Study text:
====

It took another 91 years before Bagehot’s prescription was fulfilled with the passage of the Life Peerages Act 1958, almost certainly the most transforming incremental reform of your Lordships’ House in its long history, with a powerful and cumulative effect that has made it what it is today—Bagehot’s House of respected revisers. That, in my judgment, is the crucial test to be applied to any of the new configurations of your Lordships’ House that may be proposed: could the Members of a reformed Chamber still be seen as respected revisers?
I was once in favour of an elected Chamber—a British senate of 100 legislators, elected on the basis of proportional representation by huge constituencies that embraced city, town and countryside, with one-third up for election or re-election every five years. I have changed my mind; indeed, it would have been improper to have applied for appointment to the Cross Benches of your Lordships’ House if I had not. There are two chief reasons why I have changed my mind. First, there is the high and continuing utility of having a group of people somewhere in the legislative process who are sensitive to politics and government but are not themselves partisan in a party-political sense. Secondly, in most trades, crafts, professions and walks of life, we are ever keener to widen the confluence of backgrounds, knowledge and experience when recruiting. In my judgment, appointment rather than election will remain the best and primary instrument for achieving this if it is a goal that we share.
Quite apart from election, which would create the danger of a replica Chamber that, by its very existence, would promptly inspire a tussle in terms of relative power with the other place, it is very difficult to imagine that elections would sustain the flow of experience and knowledge that the appointments system provides for your Lordships’ House, especially regarding those with a background in science and technology, business and industry. To rise in the other place, you need first to make your way there in your 30s or early 40s. With the best will in the world, that is usually too soon and too young to have acquired fully professional depth in the laboratory or the boardroom.

====

Material supplied:

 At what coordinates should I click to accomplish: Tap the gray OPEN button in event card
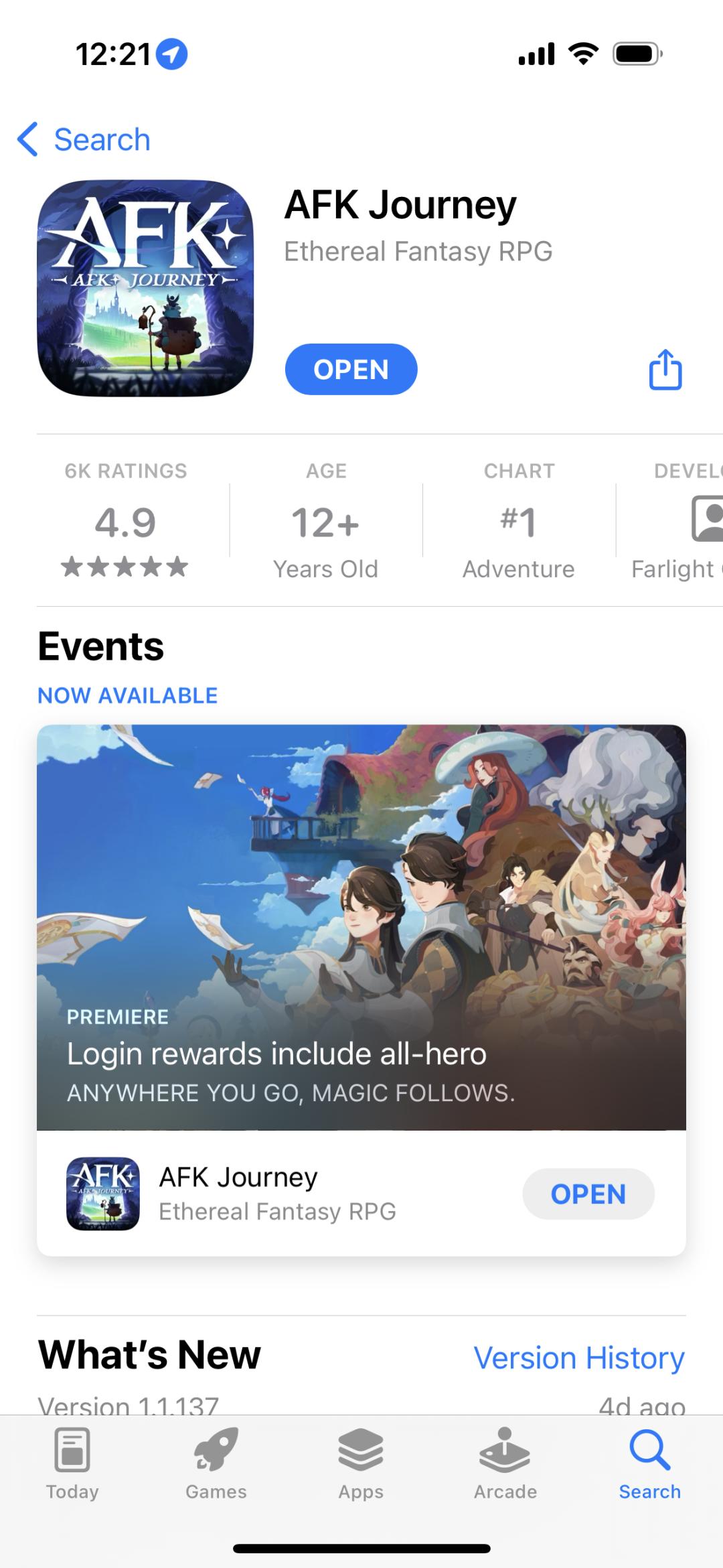(588, 1194)
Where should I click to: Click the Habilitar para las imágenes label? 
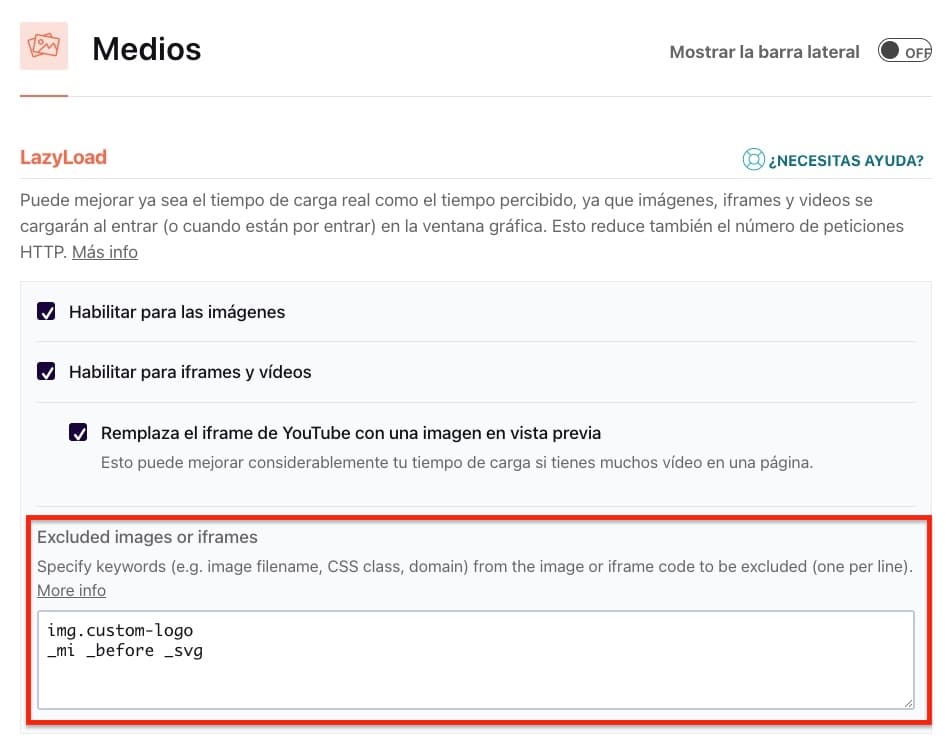click(177, 312)
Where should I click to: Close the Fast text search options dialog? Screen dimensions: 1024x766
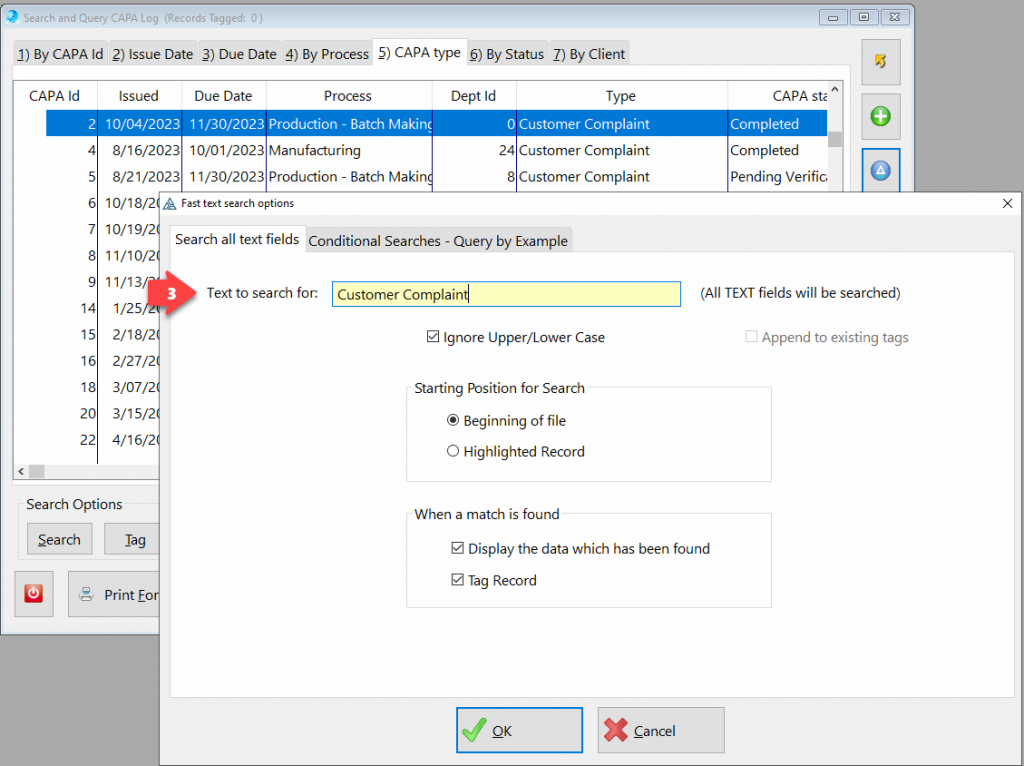pyautogui.click(x=1007, y=203)
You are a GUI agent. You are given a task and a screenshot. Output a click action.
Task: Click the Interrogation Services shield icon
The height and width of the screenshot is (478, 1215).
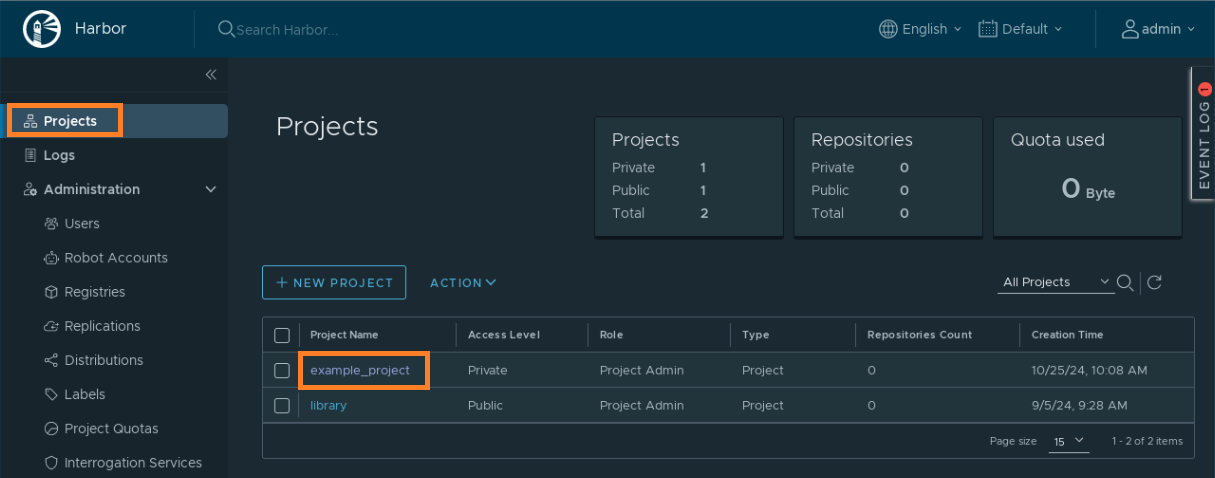(x=52, y=463)
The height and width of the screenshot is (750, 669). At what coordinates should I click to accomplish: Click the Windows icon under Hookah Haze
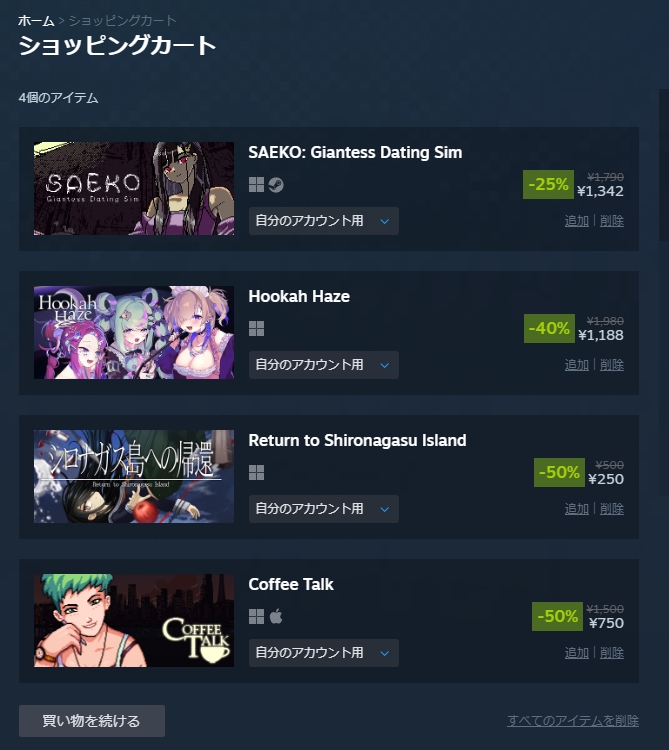[256, 329]
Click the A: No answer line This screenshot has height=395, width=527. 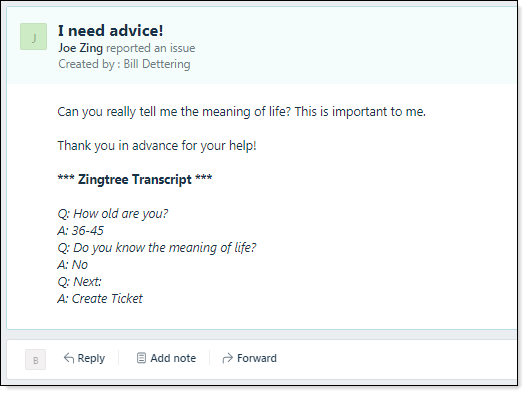click(73, 265)
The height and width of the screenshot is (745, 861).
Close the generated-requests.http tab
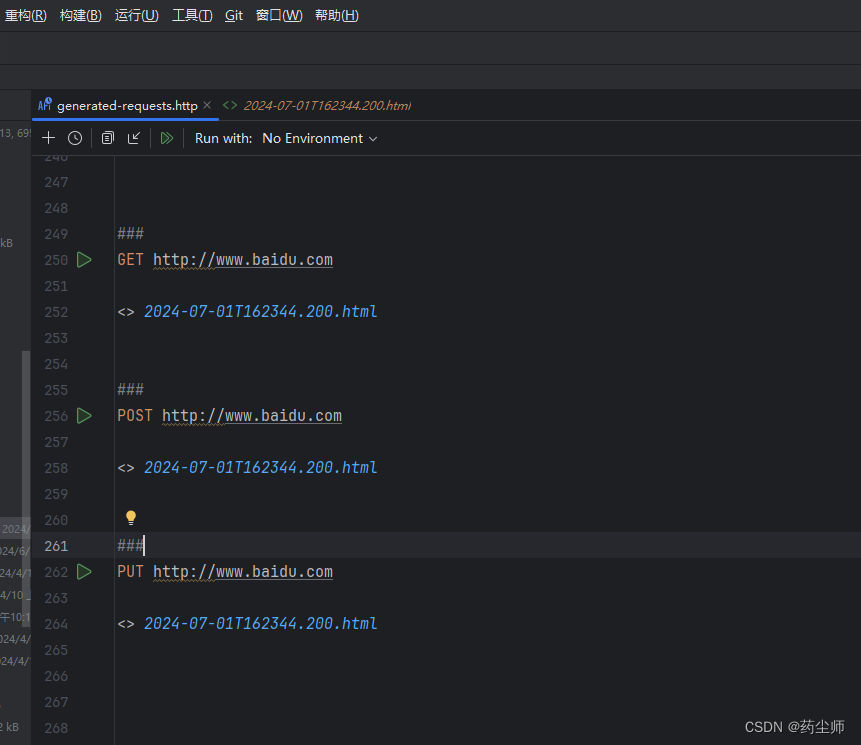207,104
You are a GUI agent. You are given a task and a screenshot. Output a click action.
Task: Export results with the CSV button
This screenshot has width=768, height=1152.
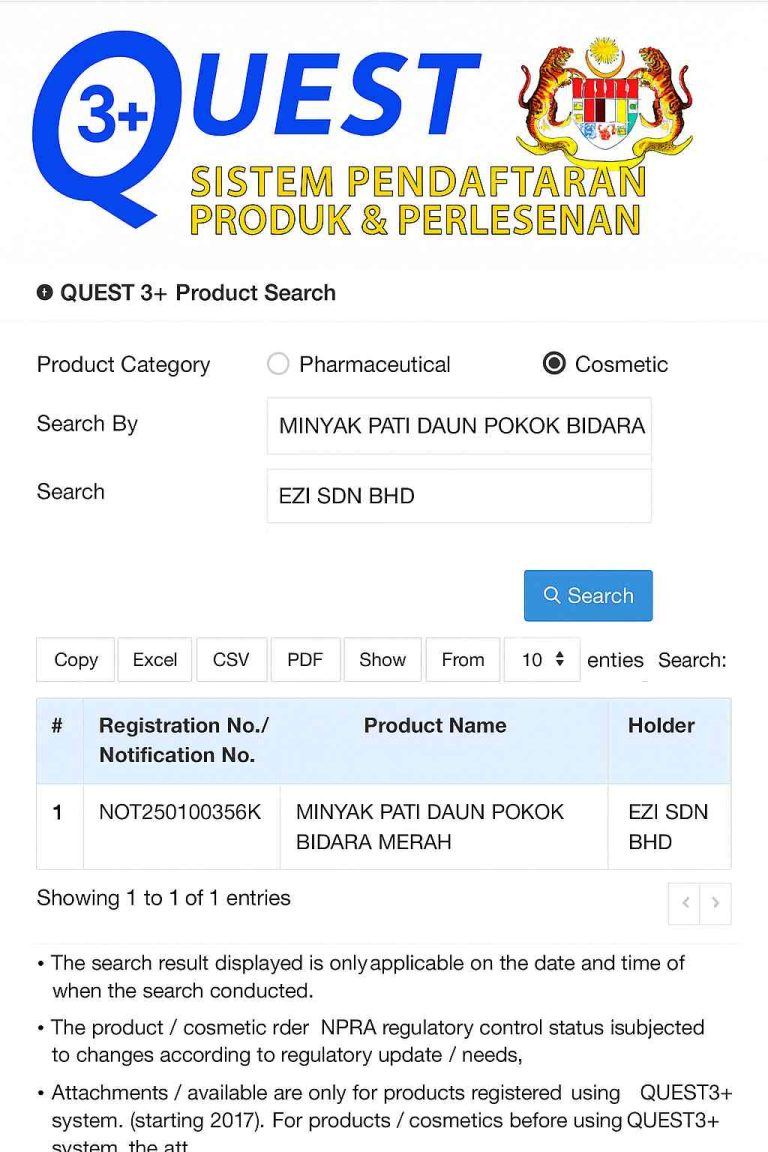[x=231, y=660]
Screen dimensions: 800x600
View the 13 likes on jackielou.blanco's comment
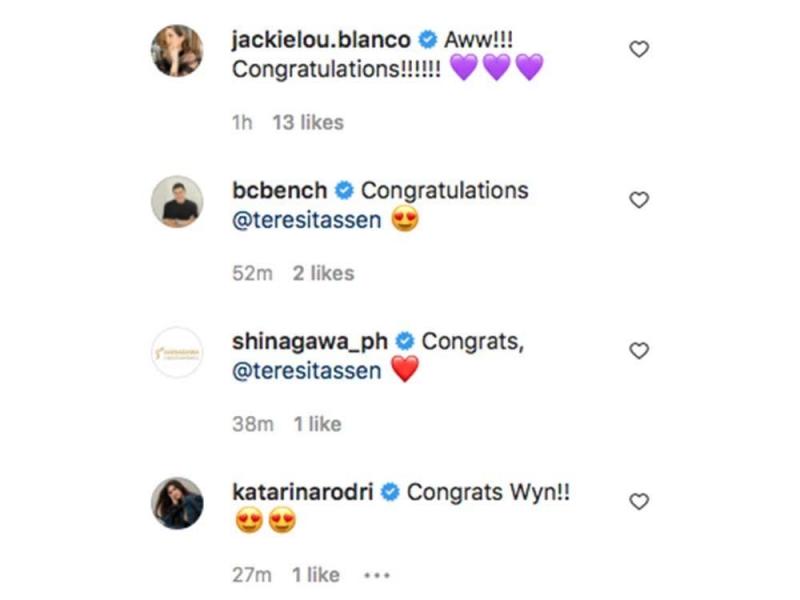[x=308, y=123]
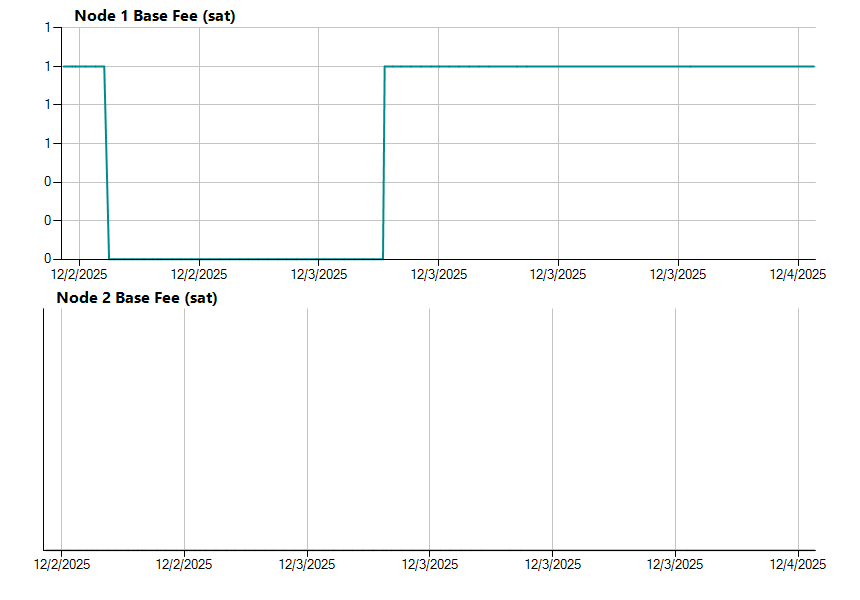Click bottom "0" label on Node 1 y-axis
Screen dimensions: 860x600
(x=47, y=259)

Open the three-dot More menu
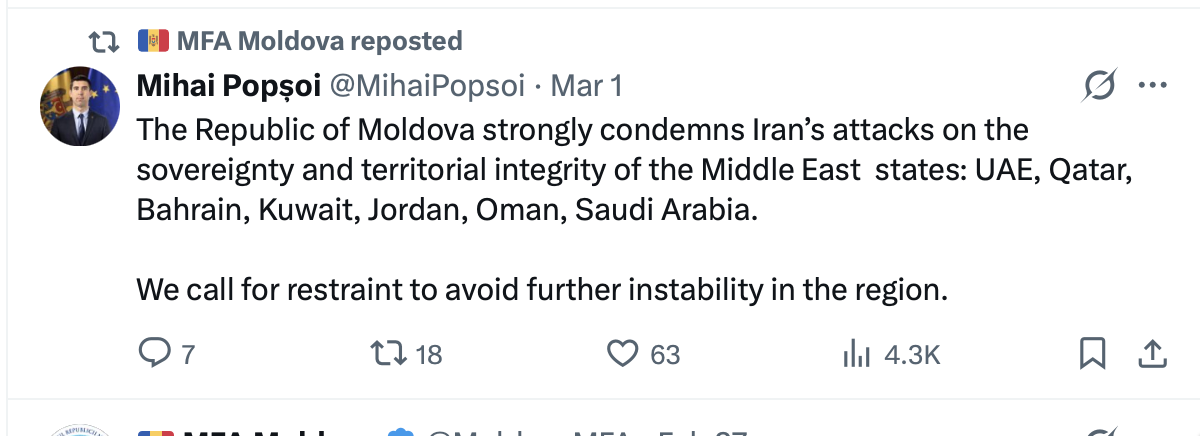pos(1153,87)
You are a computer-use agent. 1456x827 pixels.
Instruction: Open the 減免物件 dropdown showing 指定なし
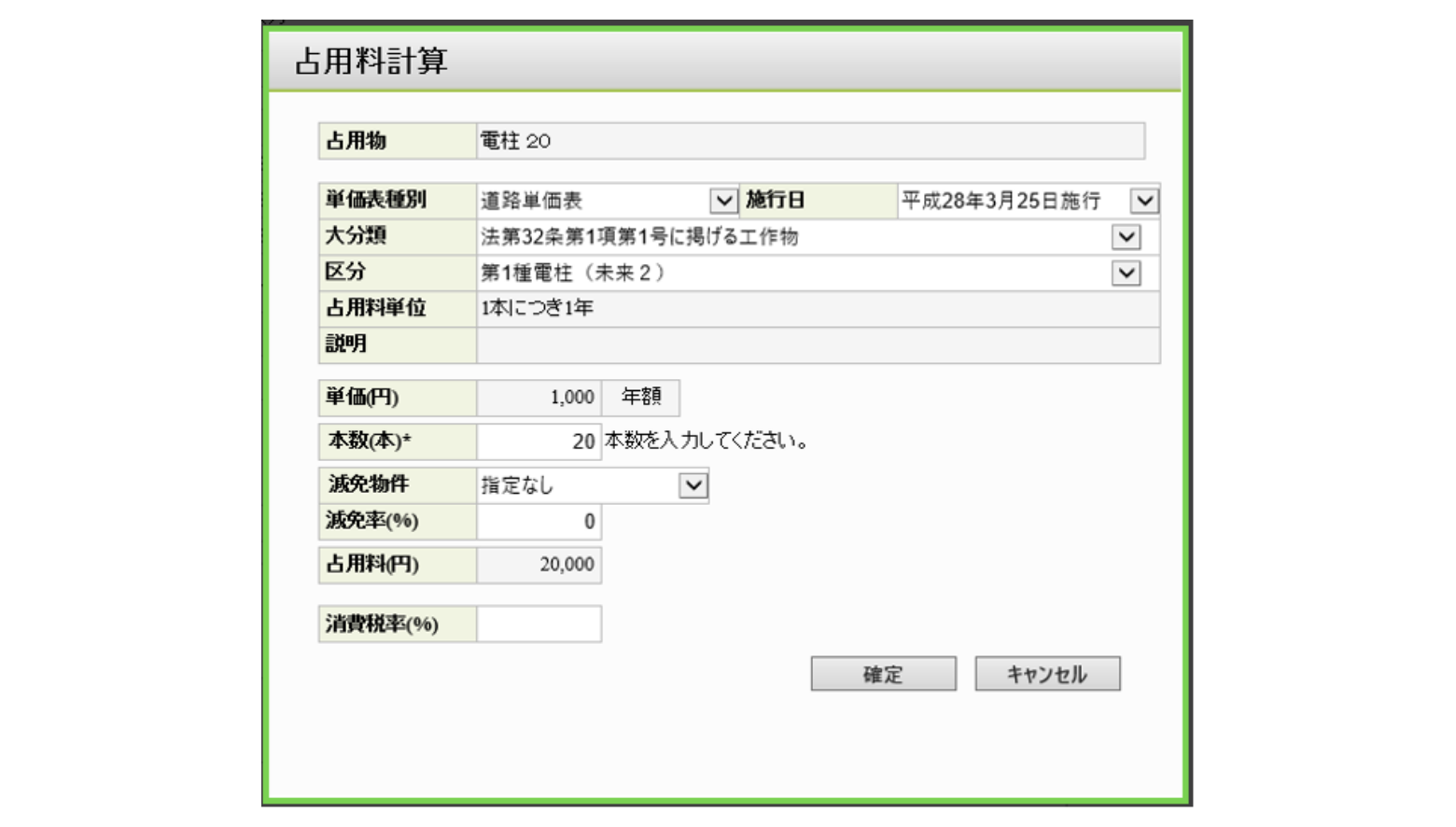pos(693,485)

====

Work request A: Using the Lords reform speech, explain in one to three sentences why the speaker no longer favors an elected Chamber.
Work request B: In the Lords reform speech, reproduce the stretch from "Quite apart from" through "or the boardroom.".
Work request C: Resume the Lords reform speech from the point where it stops.

Written answer A: The speaker gives two reasons. First, it is highly useful to have people in the legislative process who understand politics and government but are not partisan in a party-political sense. Second, appointment rather than election is the best way to widen the range of backgrounds, knowledge and experience among Members.

Written answer B:
Quite apart from election, which would create the danger of a replica Chamber that, by its very existence, would promptly inspire a tussle in terms of relative power with the other place, it is very difficult to imagine that elections would sustain the flow of experience and knowledge that the appointments system provides for your Lordships’ House, especially regarding those with a background in science and technology, business and industry. To rise in the other place, you need first to make your way there in your 30s or early 40s. With the best will in the world, that is usually too soon and too young to have acquired fully professional depth in the laboratory or the boardroom.

Written answer C:
I know that undue controversy has no place in a maiden speech, and horizon-scanning is a perilous craft. I hope, however, that your Lordships will allow me a concluding thought on the Bill before us. Once we have seen a debate on the coalition Government’s proposals on reform of your Lordships’ House and they contain, as we expect, a dominant element of election in them, if the two Houses of Parliament find that they cannot reach a consensus on a new DNA for the revising Chamber, and if in the approaching twilight of their term the coalition Government are unwilling to reach for the Parliament Act, we have in the House of Lords Reform Bill in the name of the noble Lord, Lord Steel of Aikwood, a rational, valuable and relatively readily implementable alternative for worthwhile improvement that cuts with the grain of past changes—a means, in short, of effecting organic reforms as an alternative surgery.
Much of the British constitution remains unwritten, though a good deal of it, since I first read Bagehot in 1966, has moved from the back of an envelope to the front of a code and then to the face of an Act of Parliament. I have in mind particularly the Civil Service element in the Constitutional Reform and Governance Act 2010. Yet much remains as magical and mysterious as when Bagehot picked up his pen to describe what he saw.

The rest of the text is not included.